Responsible Employees and Third Parties. Alexander Rekeda headed the group that structured the $1.6 billion CDO. Xavier Capdepon modeled the transaction for the rating agencies. Gwen Snorteland was the transaction manager responsible for structuring and closing Delphinus. Delaware Asset Advisers (DAA) served as the collateral manager for Delphinus, and Wei (Alex) Wei was DAA's portfolio manager. Shortly thereafter, in connection with Delphinus’s subsequent request for a required rating confirmation from S&P, Mizuho employees provided and arranged for others to provide further inaccurate information about the composition of Delphinus’s assets. Primarily, they misrepresented that Delphinus’s effective date was 8/6 rather than 7/19. S&P then provided Delphinus with the ratings confirmation using the improper effective date of 8/6/07. SEC Sanctions. To settle SEC charges, Mizuho agreed to pay $127.5 million in disgorgement, prejudgment interest and penalties ($115 million penalty). The settlement requires court approval. Administrative proceedings were instituted against the others, as follows:- Rekeda: agreed to a $125K penalty, and a 12-month suspension, for his alleged violation of Sections 17(a)(2) and (3) of the Securities Act.
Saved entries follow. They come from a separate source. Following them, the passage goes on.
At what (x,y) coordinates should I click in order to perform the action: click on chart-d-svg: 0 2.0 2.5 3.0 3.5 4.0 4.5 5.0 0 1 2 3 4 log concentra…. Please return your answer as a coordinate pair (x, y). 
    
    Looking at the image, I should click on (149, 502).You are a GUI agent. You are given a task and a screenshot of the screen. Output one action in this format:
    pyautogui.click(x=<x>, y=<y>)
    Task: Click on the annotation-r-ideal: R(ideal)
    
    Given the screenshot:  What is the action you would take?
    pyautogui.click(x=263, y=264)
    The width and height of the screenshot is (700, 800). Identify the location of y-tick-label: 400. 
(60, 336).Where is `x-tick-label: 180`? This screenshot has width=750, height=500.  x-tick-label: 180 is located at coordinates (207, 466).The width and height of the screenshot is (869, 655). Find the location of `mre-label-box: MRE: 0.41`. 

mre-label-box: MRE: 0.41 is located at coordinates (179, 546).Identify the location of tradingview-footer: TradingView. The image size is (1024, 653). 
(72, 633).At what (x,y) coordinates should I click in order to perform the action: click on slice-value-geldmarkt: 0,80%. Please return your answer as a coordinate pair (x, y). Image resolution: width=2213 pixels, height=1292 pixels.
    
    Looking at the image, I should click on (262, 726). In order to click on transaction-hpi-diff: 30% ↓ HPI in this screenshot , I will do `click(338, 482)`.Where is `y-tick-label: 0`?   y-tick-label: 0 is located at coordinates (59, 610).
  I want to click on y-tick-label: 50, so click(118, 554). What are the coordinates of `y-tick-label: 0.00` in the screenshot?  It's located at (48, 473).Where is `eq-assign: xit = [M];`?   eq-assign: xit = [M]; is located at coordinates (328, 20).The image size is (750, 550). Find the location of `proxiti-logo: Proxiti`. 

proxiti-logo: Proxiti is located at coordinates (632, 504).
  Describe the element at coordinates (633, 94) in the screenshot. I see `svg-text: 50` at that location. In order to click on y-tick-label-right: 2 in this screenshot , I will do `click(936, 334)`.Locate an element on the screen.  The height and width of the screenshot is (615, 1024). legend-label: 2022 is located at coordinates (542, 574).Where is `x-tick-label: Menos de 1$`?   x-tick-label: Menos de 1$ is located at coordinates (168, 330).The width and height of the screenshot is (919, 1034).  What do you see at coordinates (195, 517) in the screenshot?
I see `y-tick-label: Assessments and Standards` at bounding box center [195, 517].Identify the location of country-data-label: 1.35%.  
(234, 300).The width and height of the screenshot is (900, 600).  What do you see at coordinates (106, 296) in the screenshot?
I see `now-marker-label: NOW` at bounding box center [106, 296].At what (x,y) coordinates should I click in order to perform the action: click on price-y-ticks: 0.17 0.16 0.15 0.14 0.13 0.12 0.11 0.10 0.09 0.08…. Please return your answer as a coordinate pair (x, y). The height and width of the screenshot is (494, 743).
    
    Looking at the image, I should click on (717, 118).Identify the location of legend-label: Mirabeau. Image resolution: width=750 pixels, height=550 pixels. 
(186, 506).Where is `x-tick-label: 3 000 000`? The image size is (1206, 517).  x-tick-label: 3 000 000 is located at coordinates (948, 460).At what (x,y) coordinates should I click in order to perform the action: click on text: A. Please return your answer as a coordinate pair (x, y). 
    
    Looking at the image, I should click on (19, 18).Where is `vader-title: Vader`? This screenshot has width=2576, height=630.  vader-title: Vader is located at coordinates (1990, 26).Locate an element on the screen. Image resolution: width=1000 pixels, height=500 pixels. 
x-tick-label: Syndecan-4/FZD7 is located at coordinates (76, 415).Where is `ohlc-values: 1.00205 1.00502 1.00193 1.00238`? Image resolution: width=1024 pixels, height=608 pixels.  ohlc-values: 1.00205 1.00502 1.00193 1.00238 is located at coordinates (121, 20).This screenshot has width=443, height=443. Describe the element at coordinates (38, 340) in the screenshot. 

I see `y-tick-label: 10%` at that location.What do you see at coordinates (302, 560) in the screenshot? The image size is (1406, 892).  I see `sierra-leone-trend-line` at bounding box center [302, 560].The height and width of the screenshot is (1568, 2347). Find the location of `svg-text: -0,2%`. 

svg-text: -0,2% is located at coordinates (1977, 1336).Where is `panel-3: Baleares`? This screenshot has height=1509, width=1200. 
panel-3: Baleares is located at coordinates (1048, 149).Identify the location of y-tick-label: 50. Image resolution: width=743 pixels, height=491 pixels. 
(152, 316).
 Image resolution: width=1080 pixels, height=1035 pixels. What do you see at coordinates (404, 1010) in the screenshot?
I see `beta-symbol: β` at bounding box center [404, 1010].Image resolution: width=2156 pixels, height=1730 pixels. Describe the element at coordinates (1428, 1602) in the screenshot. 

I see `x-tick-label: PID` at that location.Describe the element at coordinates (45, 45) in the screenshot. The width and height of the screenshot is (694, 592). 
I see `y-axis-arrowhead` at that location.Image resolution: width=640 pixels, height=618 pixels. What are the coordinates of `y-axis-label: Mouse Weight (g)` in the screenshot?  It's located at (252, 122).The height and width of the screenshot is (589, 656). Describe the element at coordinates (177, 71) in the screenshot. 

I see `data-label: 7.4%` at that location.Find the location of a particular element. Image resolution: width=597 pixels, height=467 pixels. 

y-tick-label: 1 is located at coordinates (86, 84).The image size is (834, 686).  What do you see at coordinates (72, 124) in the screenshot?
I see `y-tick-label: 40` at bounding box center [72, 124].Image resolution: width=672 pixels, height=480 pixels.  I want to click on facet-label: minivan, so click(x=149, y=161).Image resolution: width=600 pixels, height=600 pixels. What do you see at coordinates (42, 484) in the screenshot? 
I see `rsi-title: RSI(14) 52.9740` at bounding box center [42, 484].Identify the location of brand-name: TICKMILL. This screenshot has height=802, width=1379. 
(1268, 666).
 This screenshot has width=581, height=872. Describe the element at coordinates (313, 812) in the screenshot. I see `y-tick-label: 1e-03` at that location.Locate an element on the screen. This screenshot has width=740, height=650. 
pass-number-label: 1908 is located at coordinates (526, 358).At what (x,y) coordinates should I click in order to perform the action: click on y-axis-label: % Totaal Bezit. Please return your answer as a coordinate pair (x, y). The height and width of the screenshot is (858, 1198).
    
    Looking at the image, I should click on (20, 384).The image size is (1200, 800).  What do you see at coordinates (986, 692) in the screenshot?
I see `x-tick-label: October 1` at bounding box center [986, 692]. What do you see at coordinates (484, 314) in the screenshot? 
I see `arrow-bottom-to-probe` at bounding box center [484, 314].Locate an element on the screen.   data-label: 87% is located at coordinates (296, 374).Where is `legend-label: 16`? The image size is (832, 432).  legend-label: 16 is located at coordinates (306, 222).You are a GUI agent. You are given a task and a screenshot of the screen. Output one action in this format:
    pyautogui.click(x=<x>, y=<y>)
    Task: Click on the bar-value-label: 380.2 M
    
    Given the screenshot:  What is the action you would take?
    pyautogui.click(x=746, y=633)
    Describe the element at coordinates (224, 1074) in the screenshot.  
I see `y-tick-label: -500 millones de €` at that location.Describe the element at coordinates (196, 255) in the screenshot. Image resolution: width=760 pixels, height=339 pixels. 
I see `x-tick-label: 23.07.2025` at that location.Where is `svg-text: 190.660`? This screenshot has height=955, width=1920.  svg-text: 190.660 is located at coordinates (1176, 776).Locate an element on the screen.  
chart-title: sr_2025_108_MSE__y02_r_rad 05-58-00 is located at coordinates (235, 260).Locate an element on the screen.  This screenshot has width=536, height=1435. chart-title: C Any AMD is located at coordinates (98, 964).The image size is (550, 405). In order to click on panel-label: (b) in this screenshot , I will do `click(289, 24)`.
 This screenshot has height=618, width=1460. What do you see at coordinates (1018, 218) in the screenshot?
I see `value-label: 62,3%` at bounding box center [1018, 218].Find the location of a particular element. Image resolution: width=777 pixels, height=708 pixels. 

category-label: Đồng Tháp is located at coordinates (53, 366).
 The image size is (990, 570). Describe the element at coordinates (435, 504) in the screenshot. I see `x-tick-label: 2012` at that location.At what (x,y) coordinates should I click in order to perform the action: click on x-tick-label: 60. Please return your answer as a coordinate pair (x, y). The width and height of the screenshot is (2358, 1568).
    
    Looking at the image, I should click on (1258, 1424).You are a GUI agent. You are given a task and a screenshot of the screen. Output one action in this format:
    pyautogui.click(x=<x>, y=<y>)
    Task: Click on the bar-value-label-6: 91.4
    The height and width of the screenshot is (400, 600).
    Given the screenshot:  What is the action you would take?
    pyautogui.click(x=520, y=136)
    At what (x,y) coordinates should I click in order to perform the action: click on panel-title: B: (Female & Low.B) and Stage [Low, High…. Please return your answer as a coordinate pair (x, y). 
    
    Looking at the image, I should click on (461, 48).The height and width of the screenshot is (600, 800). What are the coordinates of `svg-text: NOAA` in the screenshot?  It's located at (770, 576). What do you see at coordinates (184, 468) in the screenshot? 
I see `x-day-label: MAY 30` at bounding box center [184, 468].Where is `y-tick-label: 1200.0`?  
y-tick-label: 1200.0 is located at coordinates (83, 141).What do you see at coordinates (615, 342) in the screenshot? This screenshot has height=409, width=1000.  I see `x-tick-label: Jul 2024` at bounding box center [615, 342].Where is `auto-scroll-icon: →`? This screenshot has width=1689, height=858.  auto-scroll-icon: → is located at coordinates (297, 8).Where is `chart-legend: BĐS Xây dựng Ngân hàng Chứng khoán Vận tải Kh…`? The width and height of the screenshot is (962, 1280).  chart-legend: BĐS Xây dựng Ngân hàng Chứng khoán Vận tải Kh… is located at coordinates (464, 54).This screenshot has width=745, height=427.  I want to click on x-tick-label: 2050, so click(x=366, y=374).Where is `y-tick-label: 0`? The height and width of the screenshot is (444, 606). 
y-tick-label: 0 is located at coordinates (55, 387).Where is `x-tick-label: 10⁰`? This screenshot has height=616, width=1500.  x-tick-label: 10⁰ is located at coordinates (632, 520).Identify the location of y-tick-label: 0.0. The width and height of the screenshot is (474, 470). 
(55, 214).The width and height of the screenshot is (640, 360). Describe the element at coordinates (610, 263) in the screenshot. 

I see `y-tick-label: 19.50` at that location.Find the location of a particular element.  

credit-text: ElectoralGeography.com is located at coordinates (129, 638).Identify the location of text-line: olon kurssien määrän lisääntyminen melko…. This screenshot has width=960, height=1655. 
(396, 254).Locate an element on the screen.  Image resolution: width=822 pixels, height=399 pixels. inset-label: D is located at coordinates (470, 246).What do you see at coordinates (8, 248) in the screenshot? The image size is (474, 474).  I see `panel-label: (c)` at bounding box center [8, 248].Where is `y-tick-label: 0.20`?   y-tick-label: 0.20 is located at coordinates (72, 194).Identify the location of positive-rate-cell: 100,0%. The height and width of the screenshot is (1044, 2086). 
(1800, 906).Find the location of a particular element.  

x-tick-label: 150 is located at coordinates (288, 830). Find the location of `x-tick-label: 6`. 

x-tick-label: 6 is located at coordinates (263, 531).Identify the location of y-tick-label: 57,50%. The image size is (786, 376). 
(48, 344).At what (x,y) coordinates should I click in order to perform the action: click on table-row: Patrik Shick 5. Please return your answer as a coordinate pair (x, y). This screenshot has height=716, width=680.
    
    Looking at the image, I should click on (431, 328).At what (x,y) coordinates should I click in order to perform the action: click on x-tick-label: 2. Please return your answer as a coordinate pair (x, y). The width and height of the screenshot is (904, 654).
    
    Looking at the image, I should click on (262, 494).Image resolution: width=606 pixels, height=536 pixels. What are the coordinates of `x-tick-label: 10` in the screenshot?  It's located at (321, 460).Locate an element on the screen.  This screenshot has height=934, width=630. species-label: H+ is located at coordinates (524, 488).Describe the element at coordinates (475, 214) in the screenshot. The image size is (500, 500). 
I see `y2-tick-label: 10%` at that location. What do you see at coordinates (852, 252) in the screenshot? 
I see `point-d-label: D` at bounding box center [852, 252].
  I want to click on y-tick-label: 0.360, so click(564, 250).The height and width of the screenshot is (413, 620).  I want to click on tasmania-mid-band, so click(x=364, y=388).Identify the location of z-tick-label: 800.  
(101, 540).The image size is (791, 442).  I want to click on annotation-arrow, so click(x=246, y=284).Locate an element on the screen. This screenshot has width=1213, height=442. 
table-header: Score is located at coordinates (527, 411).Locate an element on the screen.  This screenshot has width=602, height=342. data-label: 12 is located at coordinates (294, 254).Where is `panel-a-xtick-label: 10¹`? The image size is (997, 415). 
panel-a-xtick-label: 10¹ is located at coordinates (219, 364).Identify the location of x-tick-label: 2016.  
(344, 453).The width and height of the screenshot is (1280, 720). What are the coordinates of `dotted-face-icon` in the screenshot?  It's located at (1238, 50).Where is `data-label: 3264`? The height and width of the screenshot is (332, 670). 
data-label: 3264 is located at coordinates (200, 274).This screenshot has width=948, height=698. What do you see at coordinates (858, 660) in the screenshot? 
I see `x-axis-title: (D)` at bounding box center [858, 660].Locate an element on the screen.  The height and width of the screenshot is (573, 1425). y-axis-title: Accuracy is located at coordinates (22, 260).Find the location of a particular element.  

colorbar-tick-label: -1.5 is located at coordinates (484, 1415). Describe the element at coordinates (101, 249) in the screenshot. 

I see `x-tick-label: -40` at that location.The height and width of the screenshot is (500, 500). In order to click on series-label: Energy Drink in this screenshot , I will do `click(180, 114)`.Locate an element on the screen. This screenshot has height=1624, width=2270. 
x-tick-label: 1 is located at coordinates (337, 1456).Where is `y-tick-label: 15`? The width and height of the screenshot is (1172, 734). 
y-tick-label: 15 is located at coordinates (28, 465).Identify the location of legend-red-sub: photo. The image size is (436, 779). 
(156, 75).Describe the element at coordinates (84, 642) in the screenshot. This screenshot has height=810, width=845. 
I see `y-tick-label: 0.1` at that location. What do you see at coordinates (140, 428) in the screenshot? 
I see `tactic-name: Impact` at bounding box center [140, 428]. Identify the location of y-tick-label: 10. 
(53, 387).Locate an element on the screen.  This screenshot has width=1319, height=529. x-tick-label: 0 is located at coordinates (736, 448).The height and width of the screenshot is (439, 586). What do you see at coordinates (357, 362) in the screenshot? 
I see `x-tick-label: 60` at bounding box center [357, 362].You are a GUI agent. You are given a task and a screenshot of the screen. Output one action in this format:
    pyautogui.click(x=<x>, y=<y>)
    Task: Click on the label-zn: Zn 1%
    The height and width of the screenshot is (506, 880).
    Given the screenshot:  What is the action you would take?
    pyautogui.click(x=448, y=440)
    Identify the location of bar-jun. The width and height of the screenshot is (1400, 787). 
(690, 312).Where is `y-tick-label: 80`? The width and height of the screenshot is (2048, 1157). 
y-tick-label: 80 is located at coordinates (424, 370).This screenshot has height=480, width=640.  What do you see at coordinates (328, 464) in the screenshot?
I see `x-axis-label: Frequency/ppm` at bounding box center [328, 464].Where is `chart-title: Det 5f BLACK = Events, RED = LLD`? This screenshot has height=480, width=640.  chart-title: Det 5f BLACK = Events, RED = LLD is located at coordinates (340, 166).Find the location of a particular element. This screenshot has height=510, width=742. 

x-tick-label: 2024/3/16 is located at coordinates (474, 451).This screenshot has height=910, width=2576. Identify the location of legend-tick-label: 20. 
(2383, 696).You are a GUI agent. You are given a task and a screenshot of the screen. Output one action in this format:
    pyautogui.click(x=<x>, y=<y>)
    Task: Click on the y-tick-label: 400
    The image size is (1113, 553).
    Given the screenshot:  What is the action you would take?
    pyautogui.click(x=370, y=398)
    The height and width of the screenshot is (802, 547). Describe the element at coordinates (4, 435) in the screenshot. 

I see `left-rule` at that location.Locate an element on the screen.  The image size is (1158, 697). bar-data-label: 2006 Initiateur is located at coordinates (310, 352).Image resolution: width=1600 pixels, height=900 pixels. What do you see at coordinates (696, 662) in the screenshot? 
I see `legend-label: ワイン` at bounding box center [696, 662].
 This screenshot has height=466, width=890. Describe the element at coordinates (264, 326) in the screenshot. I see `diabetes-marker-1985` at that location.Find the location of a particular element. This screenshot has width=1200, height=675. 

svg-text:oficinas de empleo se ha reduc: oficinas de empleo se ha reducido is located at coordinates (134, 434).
- Capdepon: agreed to a $125K penalty and to be barred from the industry for his alleged violation of Section 17(a).
- Snorteland: agreed to be barred from the industry for his alleged violation of Section 17(a); the SEC will decide later on whether to issue a monetary penalty.
- DAA: the firm agreed to pay $4.8 million in disgorgement, prejudgment interest, and penalties for violating Section 17(a)(2) and (3) of the Securities Act and Section 206(2) of the Advisers Act.
- Wei: agreed to a $50K fine and a 6-month suspension from associating with any investment adviser, for violating Section 17(a)(2) and (3) of the Securities Act and Section 206(2) of the Advisers Act.